(Beginning of Records provided)
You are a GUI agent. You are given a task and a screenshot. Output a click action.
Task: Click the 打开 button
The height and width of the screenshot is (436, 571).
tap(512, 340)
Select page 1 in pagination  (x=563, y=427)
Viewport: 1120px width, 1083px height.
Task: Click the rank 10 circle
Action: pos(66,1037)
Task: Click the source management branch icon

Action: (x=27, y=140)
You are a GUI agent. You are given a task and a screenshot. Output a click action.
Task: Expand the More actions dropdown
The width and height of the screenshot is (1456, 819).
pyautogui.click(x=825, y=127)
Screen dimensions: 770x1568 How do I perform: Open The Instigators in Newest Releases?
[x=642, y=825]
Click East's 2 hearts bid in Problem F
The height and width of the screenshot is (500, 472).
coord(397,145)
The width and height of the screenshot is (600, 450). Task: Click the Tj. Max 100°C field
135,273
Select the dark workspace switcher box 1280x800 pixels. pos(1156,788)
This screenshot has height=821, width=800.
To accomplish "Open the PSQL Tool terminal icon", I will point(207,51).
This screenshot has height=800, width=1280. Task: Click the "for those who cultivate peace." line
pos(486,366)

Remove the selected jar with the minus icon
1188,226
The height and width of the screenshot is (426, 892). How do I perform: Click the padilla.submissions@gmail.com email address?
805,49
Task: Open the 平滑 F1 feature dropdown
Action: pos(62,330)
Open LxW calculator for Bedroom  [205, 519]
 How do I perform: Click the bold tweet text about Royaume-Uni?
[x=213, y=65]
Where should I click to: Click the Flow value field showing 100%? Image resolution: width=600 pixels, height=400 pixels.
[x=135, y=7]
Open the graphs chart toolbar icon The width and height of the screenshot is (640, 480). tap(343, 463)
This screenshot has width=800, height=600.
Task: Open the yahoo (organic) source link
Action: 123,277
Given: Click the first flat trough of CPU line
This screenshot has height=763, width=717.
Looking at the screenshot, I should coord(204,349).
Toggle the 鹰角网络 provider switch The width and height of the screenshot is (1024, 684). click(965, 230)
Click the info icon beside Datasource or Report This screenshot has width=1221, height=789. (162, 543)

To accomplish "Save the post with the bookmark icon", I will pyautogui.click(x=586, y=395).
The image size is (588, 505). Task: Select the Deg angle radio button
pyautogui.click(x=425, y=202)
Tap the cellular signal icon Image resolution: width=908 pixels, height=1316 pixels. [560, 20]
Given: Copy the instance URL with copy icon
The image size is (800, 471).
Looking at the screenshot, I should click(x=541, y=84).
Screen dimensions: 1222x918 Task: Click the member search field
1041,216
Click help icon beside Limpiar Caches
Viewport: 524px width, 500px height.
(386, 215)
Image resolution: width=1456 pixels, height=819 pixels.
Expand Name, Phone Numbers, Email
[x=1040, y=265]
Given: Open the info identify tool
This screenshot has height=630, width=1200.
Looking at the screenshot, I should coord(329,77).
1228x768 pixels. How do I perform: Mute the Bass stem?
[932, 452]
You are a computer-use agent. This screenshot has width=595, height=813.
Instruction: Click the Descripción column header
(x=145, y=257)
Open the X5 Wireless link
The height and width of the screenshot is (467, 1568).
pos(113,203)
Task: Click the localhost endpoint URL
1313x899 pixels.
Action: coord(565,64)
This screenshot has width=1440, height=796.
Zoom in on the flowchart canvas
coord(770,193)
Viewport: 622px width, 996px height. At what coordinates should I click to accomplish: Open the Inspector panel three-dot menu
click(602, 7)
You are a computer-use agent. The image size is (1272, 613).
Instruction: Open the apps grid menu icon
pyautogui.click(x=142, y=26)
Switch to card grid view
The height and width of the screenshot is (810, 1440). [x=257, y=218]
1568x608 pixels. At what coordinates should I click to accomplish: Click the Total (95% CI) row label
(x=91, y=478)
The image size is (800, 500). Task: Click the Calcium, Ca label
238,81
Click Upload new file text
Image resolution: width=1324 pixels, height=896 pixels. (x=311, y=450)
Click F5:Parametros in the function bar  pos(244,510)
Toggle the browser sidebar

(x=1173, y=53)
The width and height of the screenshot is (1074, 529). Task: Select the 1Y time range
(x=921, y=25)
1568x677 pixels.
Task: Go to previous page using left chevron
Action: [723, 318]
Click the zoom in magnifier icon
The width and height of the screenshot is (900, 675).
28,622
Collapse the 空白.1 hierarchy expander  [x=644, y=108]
(End of Records provided)
Problem to work on →
Retype exactly the lines of the data above that fall between the line with "Open LxW calculator" and the line with "This screenshot has width=1440, height=796.", inclusive, and add nothing.

Reply to the task →
Open LxW calculator for Bedroom  [205, 519]
 How do I perform: Click the bold tweet text about Royaume-Uni?
[x=213, y=65]
Where should I click to: Click the Flow value field showing 100%? Image resolution: width=600 pixels, height=400 pixels.
[x=135, y=7]
Open the graphs chart toolbar icon The width and height of the screenshot is (640, 480). tap(343, 463)
This screenshot has width=800, height=600.
Task: Open the yahoo (organic) source link
Action: 123,277
Given: Click the first flat trough of CPU line
This screenshot has height=763, width=717.
Looking at the screenshot, I should coord(204,349).
Toggle the 鹰角网络 provider switch The width and height of the screenshot is (1024, 684). click(965, 230)
Click the info icon beside Datasource or Report This screenshot has width=1221, height=789. (162, 543)

To accomplish "Save the post with the bookmark icon", I will pyautogui.click(x=586, y=395).
The image size is (588, 505). Task: Select the Deg angle radio button
pyautogui.click(x=425, y=202)
Tap the cellular signal icon Image resolution: width=908 pixels, height=1316 pixels. [560, 20]
Given: Copy the instance URL with copy icon
The image size is (800, 471).
Looking at the screenshot, I should click(x=541, y=84).
Screen dimensions: 1222x918 Task: Click the member search field
1041,216
Click help icon beside Limpiar Caches
Viewport: 524px width, 500px height.
(386, 215)
Image resolution: width=1456 pixels, height=819 pixels.
Expand Name, Phone Numbers, Email
[x=1040, y=265]
Given: Open the info identify tool
This screenshot has height=630, width=1200.
Looking at the screenshot, I should coord(329,77).
1228x768 pixels. How do I perform: Mute the Bass stem?
[932, 452]
You are a computer-use agent. This screenshot has width=595, height=813.
Instruction: Click the Descripción column header
(x=145, y=257)
Open the X5 Wireless link
The height and width of the screenshot is (467, 1568).
pos(113,203)
Task: Click the localhost endpoint URL
1313x899 pixels.
Action: coord(565,64)
This screenshot has width=1440, height=796.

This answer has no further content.